Last summer I set-up the bike in the garage and would listen to the Sox game on the radio.  Really could only stand 30 minutes or so on the trainer.


----------



## Nick (Apr 3, 2011)

I have a treadmill in my basement with a tiny crappy TV on it. I use the treadmill fairly regularly - at least 2 - 3 x per week for over 2 years now. Unless it's nice out then I run outside. 
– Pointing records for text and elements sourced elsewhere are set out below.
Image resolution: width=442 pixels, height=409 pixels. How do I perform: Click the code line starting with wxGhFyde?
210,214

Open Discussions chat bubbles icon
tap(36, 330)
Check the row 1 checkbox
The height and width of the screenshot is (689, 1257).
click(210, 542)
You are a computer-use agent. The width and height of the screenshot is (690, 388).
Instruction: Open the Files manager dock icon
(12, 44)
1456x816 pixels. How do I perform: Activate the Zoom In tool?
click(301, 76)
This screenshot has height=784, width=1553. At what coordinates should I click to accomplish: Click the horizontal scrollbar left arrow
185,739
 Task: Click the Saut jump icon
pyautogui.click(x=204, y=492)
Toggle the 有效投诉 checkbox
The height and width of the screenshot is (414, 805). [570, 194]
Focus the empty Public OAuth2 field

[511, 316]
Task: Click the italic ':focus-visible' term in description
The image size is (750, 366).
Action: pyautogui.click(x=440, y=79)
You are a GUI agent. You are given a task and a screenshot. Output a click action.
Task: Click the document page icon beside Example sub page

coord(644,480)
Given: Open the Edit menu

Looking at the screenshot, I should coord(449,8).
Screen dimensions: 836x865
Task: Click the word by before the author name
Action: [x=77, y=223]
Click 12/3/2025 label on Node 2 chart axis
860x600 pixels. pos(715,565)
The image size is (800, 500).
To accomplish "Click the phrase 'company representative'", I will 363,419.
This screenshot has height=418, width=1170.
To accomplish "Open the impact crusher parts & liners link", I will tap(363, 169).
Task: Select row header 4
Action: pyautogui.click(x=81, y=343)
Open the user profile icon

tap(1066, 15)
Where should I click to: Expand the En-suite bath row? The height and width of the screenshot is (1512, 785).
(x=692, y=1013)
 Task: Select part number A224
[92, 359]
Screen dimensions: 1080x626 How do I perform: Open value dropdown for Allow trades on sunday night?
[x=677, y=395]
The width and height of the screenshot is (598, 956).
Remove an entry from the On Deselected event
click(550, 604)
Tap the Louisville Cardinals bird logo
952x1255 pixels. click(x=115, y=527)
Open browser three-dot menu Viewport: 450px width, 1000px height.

I usually watch TV on it or read my Kindle. I'm typically on it for 37-45 minutes (5-6 miles). It can get a little tedious but if something good is on or i'm reading a good book it helps. Not sure how you'd read a book on rollers though. I've never actually tried those


----------



## mondeo (Apr 3, 2011)

I have an amazing ability to zone out. I've done 10 mile treadmill runs, about 75 minutes. Just listen to music and let my mind go. Don't have a trainer, but I do the same for excercise bike/stair climber/elliptical sessions, they just tend to be shorter. If I had a trainer, it would probably push me over the edge to getting a TV for my basement. It's workshop functionality at the moment doesn't warrent a TV by itself.


----------



## drjeff (Apr 4, 2011)

I will admit that when I upgraded the cable box in my basement, where my treadmill, recumbant bike, my wife's trainer and my skier's edge are to one with a DVR and in-demand, it got much easier to go for 45 to as much as 90 minutes and not be bored out of my mind.


----------



## marcski (Apr 4, 2011)

This winter for the first time I got totally into my trainer.  I love my road bike....I am extrmemely dialed in on it at this point...very comfortable.  I dvr'd every world cup ski race .  And I would watch them. The key to riding indoors is to do interval training... I always use my heart rate monitor and after warming up for 2-3 minutes I will crank up the gears and get out of the saddle for 2 minutes.  Sit, Lower gears again and recover for one minute and repeat. I never let my hr drop below my average. If it comes close, crank up the gears and stand and climb harder.   After 45 mins of more of the same, depending on my energy level, my avg hr is into the mid 150's.  Its a very good workout.  Not like riding my regular 95 minute morning training ride, but pretty Good.


----------



## ts01 (Apr 5, 2011)

Netflix / action movies / self explanatory

http://www.spinervals.com/ - cheesy but effective

http://www.thesufferfest.com/ - race videos with good music and workout instructions


----------



## marcski (Apr 5, 2011)

ts01 said:


> Netflix / action movies / self explanatory
> 
> http://www.spinervals.com/http://www.thesufferfest.com/ - race videos with good music and workout instructions



A buddy recently told me that he used these all winter as well...and enjoyed them.


----------